Le public de l'époque apprécia particulièrement l'épisode burlesque de l'obus planté dans l'œil de la lune.
Le réalisateur
Georges Mélies (1861-1938 ) est le précurseur de la science-fiction au cinéma. Directeur du Théatre Robert-Houdin, il a l'occasion d'expérimenter un certain nombre de trucages. Avec l'avènement du cinéma, il perçoit très vite, la puissance et les énormes possibilités de l'image, il conçoit, dans ses propres studios à Montreuil, de petits courts métrages ou la fantaisie et l'imaginaire se mêlent au grand étonnement des spectateurs.
Il adapta des oeuvres de Jules Verne comme 20 000 lieues sous les mers devenu 200 000 lieues sous les mers ou le cauchemar d'un pécheur , avec son imaginaire propre, se donnant beaucoup de libertés par rapport à l'œuvre originale.

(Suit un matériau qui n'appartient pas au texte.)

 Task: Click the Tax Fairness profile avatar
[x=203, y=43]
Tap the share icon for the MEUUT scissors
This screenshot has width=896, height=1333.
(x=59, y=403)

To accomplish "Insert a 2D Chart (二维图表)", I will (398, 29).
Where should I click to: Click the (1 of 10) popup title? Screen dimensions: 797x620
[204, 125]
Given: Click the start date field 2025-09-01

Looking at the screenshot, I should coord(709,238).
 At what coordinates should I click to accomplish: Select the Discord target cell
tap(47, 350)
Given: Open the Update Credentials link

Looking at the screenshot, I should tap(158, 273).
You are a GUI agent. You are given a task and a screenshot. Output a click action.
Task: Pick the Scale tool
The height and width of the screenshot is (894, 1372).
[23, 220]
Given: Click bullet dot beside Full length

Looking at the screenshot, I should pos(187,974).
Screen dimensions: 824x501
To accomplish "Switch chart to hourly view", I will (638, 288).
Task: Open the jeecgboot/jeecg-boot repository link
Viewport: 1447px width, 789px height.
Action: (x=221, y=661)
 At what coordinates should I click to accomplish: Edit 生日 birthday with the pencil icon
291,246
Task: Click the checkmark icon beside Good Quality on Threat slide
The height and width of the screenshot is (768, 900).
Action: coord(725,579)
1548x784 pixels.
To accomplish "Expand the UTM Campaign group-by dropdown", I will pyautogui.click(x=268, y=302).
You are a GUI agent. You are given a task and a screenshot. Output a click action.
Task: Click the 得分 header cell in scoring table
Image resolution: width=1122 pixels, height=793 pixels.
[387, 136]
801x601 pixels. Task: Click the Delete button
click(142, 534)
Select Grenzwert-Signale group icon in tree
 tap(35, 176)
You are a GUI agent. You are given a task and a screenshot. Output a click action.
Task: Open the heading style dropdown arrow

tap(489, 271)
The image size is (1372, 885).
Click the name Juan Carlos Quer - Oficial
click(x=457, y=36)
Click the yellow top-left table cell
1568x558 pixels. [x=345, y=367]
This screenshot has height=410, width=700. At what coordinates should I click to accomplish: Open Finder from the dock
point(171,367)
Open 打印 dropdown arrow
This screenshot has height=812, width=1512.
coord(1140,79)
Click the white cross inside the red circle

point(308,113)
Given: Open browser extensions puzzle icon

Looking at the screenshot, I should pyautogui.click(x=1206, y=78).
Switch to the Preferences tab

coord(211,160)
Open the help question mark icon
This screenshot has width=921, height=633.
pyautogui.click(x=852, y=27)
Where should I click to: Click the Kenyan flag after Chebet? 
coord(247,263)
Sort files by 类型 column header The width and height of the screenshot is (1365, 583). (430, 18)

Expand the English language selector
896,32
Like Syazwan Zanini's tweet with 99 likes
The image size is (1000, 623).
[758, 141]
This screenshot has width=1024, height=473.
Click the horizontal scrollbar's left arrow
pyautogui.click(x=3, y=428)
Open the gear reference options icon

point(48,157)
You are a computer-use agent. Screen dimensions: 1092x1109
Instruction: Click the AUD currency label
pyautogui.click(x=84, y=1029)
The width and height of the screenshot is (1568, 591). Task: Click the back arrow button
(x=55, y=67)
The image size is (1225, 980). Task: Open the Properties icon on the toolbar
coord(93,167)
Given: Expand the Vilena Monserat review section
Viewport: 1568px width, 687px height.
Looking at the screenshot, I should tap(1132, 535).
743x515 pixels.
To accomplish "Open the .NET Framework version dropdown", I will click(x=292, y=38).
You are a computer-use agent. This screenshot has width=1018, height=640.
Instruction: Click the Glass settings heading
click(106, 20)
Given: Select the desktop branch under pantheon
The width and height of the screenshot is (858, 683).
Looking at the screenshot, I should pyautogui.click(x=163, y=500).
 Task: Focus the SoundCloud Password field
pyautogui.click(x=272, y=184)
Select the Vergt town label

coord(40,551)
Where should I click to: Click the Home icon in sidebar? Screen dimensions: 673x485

Il est surtout, sans conteste, l'inventeur du trucage cinématographique, et annonce déjà les effets spéciaux modernes : expositions multiples, animations, transformations comme dans Le voyage impossible , modèles réduits donnant l'apparence du réel, substitutions ou disparitions après arrêt de la caméra dans Le Voyage dans la Lune .
Il reçut les hommages de Georges Franju qui lui consacra un court métrage en 1952 : Le Grand Méliès , ainsi que celui de Christophe Averty qui réalisa Méliès, le magicien de Montreuil-sous-bois (1964)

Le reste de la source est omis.